Samedi, 10 mars. — Vu Mme de Forget le soir, M. de T… le matin.

J’ai été frappé de son Albert Dürer, et comme je ne l’avais jamais été ; j’ai remarqué, en présence de son Saint Hubert, de son Adam et Ève, que le vrai peintre est celui qui connaît toute la nature. Ainsi ses figures humaines n’ont pas chez lui plus de perfection que celles des animaux de toutes sortes, des arbres, etc. ; il fait tout au même degré, c’est-à-dire avec l’espèce de rendu que comporte l’avancement des arts à son époque. Il est un peintre instructif ; tout, chez lui, est à consulter.

Vu une gravure que je ne connaissais pas, celle du Chanoine luxurieux, qui s’est endormi près de son poêle : le diable lui montre une femme nue, laquelle est d’un style plus élevé qu’à l’ordinaire, et l’Amour tout éclopé cherche à se grandir sur des échasses.

  1. Louis-Charles-Auguste Couder, peintre d’histoire, né en 1790, mort en 1873, élève de Regnault et de David. En 1838, il se présenta à l’Institut en concurrence avec Delacroix et fut élu le 28 décembre.

* **Consigne de l'exercice**
Restituez à l'identique le passage du texte source qui s'ouvre sur les mots « J’ai été frappé » et se referme sur « est à consulter. ». Les entrées proviennent d'une autre source que le texte.

* **Données fournies**

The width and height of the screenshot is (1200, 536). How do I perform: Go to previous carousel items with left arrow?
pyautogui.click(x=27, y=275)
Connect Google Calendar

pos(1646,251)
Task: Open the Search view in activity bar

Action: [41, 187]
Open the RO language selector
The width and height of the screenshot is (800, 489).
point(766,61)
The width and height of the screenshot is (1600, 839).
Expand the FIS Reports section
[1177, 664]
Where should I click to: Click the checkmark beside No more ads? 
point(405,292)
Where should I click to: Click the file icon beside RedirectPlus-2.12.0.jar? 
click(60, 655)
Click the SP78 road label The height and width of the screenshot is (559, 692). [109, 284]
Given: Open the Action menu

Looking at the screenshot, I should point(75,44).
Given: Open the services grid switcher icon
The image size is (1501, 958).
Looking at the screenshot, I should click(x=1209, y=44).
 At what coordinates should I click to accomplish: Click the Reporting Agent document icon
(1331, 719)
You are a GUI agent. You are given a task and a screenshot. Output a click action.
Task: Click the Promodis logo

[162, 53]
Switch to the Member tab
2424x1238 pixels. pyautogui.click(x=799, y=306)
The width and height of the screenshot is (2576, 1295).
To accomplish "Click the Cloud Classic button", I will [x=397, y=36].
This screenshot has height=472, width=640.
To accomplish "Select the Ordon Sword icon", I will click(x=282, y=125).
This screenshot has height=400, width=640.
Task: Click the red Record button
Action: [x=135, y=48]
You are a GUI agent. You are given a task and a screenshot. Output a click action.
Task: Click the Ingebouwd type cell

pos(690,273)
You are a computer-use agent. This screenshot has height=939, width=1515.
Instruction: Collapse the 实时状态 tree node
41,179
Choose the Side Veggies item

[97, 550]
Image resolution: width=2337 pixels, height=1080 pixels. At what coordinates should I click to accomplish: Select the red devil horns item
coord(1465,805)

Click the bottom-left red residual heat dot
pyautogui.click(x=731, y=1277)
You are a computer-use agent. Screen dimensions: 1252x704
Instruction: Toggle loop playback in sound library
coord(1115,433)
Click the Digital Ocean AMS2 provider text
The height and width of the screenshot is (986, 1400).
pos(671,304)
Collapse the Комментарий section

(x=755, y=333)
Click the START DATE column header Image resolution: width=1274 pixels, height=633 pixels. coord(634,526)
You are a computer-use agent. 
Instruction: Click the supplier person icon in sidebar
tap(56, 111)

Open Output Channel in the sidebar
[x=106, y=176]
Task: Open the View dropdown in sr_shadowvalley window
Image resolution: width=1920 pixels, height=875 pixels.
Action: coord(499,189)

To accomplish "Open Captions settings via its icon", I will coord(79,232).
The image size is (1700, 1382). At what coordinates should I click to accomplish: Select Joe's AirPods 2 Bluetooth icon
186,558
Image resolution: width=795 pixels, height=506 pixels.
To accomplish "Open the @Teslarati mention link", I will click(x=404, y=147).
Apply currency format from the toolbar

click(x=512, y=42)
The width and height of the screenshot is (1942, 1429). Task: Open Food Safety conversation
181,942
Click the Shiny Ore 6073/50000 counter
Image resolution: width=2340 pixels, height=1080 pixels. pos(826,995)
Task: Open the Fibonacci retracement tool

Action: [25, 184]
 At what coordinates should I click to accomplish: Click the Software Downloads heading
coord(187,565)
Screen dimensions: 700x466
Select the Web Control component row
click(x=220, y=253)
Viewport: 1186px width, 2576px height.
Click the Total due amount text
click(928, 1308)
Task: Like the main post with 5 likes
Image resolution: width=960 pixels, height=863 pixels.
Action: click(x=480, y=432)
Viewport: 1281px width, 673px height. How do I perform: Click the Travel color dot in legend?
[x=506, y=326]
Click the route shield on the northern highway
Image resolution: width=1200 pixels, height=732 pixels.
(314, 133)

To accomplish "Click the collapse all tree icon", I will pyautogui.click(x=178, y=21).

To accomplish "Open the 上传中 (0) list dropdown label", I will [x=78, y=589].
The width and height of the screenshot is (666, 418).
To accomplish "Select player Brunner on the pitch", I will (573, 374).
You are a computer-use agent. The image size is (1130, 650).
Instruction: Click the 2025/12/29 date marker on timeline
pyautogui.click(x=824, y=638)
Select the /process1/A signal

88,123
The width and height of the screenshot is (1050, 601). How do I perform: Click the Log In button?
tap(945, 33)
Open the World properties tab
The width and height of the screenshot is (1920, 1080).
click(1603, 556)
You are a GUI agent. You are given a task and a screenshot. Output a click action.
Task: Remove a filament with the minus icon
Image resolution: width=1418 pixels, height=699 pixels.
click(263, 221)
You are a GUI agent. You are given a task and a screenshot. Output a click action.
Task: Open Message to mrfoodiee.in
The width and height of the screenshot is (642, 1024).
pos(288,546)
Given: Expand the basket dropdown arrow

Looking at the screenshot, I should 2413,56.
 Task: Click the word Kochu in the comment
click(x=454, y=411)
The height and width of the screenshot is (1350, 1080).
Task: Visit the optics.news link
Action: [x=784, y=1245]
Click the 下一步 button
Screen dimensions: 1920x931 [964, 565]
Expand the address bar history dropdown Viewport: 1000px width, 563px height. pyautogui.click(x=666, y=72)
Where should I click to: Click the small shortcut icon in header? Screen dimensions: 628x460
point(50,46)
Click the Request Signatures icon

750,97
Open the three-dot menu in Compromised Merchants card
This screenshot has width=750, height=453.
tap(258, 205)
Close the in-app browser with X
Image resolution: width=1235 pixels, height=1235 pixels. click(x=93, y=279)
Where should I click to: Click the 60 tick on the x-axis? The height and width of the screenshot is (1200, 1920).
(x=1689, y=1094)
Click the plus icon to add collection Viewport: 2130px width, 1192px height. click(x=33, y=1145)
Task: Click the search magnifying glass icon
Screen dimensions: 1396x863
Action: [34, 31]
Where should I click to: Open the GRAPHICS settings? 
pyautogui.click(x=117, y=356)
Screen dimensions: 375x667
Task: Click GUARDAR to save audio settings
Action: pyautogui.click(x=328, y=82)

* **Réponse finale**
J’ai été frappé de son Albert Dürer, et comme je ne l’avais jamais été ; j’ai remarqué, en présence de son Saint Hubert, de son Adam et Ève, que le vrai peintre est celui qui connaît toute la nature. Ainsi ses figures humaines n’ont pas chez lui plus de perfection que celles des animaux de toutes sortes, des arbres, etc. ; il fait tout au même degré, c’est-à-dire avec l’espèce de rendu que comporte l’avancement des arts à son époque. Il est un peintre instructif ; tout, chez lui, est à consulter.